The new proof tools include those that solve linear arithmetic problems, those that apply the properties of order relations, those that carry out inductive proof to support recursive definitions, and those that do sophisticated rewriting. The rewrite tools allow rewriting with relations of differing strengths and take care of selecting and applying appropriate congruence lemmas automatically. The rewrite relations can be order relations as well as equivalence relations. If they are order relations, appropriate monotonicity lemmas are selected.

These proof tools were heavily used throughout the work on computational algebra. Many examples are given that illustrate their operation and demonstrate their effectiveness.
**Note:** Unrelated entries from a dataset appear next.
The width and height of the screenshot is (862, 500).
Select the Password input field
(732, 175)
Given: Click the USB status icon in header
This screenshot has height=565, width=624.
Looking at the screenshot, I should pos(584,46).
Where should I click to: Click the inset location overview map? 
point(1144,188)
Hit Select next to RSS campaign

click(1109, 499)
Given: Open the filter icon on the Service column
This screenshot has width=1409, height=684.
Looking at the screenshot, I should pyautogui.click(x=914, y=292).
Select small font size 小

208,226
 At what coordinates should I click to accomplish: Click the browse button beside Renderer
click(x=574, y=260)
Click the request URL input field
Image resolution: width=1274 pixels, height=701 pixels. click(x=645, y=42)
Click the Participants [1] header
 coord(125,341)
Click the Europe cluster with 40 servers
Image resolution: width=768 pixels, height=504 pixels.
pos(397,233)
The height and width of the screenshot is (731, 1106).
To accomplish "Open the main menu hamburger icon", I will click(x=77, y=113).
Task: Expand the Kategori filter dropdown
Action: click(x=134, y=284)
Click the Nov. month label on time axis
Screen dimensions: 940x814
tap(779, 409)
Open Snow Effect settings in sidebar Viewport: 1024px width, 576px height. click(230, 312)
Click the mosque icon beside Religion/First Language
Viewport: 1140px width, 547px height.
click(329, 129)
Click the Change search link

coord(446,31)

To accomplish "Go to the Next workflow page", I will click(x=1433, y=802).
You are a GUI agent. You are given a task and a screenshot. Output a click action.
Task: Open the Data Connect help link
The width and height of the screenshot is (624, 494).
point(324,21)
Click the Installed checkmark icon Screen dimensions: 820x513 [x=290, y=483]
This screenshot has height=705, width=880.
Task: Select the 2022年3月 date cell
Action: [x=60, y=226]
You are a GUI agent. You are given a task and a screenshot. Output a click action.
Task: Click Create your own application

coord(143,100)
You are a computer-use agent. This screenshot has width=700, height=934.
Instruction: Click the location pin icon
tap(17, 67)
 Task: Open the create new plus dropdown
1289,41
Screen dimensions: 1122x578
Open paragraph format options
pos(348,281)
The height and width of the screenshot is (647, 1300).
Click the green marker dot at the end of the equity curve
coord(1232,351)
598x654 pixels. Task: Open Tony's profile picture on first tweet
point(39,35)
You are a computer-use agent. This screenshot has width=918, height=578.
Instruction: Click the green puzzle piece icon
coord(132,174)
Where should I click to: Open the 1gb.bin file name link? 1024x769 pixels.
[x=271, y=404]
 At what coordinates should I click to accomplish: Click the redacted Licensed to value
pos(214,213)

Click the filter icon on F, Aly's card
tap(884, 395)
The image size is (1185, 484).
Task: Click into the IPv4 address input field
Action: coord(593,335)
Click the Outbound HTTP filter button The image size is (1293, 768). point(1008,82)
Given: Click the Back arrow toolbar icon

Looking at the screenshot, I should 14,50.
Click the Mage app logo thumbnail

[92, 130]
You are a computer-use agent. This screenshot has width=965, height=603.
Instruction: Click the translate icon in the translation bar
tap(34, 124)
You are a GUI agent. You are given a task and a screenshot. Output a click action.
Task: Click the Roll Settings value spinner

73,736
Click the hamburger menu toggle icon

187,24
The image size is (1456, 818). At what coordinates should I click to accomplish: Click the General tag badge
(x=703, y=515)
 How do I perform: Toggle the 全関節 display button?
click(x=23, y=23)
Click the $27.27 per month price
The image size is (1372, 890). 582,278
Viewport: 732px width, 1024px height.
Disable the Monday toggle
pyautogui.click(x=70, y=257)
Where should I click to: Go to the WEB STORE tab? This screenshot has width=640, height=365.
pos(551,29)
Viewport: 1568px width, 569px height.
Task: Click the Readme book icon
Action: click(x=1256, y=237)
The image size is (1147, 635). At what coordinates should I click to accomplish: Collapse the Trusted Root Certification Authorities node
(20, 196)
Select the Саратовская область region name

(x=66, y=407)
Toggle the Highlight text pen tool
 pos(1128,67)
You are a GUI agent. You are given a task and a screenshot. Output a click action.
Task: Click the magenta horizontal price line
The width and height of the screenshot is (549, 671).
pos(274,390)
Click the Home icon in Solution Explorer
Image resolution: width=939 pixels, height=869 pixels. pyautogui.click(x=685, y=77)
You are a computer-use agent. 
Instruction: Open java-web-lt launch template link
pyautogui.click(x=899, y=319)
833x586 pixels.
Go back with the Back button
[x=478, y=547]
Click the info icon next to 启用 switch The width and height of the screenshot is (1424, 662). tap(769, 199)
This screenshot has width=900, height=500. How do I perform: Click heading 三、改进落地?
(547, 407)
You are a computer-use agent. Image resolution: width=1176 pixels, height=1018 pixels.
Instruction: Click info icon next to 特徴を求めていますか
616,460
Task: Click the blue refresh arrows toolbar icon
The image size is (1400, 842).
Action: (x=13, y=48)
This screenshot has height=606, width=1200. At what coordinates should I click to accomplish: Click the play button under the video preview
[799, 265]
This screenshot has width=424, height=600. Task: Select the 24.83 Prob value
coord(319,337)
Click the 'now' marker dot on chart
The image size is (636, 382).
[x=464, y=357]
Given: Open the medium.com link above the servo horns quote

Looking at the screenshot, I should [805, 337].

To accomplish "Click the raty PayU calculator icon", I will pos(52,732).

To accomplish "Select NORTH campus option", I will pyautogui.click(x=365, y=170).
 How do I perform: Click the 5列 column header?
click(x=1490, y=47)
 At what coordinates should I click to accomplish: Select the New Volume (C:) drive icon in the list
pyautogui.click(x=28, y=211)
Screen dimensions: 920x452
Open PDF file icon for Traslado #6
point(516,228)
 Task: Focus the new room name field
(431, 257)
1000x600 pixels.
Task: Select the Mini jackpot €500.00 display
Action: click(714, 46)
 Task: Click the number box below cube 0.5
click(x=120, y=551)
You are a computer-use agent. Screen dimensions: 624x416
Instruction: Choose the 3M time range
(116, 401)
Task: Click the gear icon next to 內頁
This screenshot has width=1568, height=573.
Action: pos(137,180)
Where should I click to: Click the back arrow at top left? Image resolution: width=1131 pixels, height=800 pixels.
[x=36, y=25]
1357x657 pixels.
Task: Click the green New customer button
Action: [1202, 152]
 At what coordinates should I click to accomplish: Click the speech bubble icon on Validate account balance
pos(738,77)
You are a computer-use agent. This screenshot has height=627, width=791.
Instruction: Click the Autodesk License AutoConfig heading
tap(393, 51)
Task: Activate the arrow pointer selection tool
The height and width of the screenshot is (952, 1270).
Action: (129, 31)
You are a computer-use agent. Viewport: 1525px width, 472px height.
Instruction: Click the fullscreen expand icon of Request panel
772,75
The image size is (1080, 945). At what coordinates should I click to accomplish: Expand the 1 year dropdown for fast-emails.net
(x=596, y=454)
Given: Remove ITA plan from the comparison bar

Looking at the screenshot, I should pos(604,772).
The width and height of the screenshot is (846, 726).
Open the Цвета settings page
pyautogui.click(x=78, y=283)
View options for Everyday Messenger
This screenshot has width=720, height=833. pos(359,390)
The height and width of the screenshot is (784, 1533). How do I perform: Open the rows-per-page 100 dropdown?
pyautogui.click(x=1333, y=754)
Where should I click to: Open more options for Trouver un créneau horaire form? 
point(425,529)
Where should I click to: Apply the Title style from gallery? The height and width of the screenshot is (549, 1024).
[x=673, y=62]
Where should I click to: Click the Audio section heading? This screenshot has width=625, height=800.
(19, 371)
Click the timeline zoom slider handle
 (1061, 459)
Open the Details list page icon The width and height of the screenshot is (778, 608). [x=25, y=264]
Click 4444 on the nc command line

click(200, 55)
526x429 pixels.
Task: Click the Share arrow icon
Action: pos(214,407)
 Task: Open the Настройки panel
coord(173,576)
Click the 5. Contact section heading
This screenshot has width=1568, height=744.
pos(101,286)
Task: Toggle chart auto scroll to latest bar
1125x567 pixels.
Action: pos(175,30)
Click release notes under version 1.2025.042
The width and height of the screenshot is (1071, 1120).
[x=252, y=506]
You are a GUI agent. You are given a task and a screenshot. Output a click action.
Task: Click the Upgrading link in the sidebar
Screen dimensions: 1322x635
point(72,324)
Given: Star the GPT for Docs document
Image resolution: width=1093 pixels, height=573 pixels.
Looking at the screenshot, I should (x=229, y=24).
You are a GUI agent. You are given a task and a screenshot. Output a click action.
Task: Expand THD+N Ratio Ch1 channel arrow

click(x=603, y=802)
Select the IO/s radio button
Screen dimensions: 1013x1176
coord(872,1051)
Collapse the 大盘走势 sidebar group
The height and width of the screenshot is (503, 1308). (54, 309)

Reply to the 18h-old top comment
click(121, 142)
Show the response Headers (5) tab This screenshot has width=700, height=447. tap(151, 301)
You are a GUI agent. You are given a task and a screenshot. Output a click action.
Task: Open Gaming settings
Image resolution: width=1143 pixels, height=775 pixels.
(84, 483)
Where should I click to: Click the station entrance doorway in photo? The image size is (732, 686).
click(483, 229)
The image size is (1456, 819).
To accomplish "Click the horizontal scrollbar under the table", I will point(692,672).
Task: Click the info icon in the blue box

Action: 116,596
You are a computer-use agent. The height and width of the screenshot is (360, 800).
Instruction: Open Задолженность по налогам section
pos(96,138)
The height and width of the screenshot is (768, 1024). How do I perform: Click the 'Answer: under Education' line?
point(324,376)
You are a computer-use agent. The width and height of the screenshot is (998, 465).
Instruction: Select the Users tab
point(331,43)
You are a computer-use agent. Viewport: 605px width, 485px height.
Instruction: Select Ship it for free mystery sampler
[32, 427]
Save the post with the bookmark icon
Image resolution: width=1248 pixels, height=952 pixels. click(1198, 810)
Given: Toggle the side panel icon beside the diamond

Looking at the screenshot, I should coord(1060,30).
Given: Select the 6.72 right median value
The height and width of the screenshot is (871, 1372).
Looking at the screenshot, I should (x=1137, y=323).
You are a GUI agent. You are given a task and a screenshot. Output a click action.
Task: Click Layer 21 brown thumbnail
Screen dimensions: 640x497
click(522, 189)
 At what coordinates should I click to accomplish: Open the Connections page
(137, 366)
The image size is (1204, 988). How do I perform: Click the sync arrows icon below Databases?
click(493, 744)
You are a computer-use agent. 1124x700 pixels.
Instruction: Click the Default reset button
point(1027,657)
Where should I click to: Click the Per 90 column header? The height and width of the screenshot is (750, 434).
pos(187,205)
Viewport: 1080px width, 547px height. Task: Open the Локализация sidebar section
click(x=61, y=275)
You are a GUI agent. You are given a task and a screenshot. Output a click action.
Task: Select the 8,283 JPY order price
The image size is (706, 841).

The foundation for algebra introduced classes of monoids, groups, rings and modules, and included theories of order relations and permutations. Work on finite sets and multisets illustrates how a quotienting operation hides details of datatypes when reasoning about functional programs. Theories of summation operators were developed that drew indices from integer ranges, lists and multisets, and that summed over all the classes mentioned above. Elementary factorization theory was developed that characterized when cancellation monoids are factorial. An abstract data type for the operations of multivariate polynomial arithmetic was defined, and the correctness of an implementation of these operations was verified. The implementation is similar to those found in current computer algebra systems.

This work was all done in Nuprl's constructive type theory. The thesis discusses the appropriateness of this foundation, and the extent to which the work relied on it.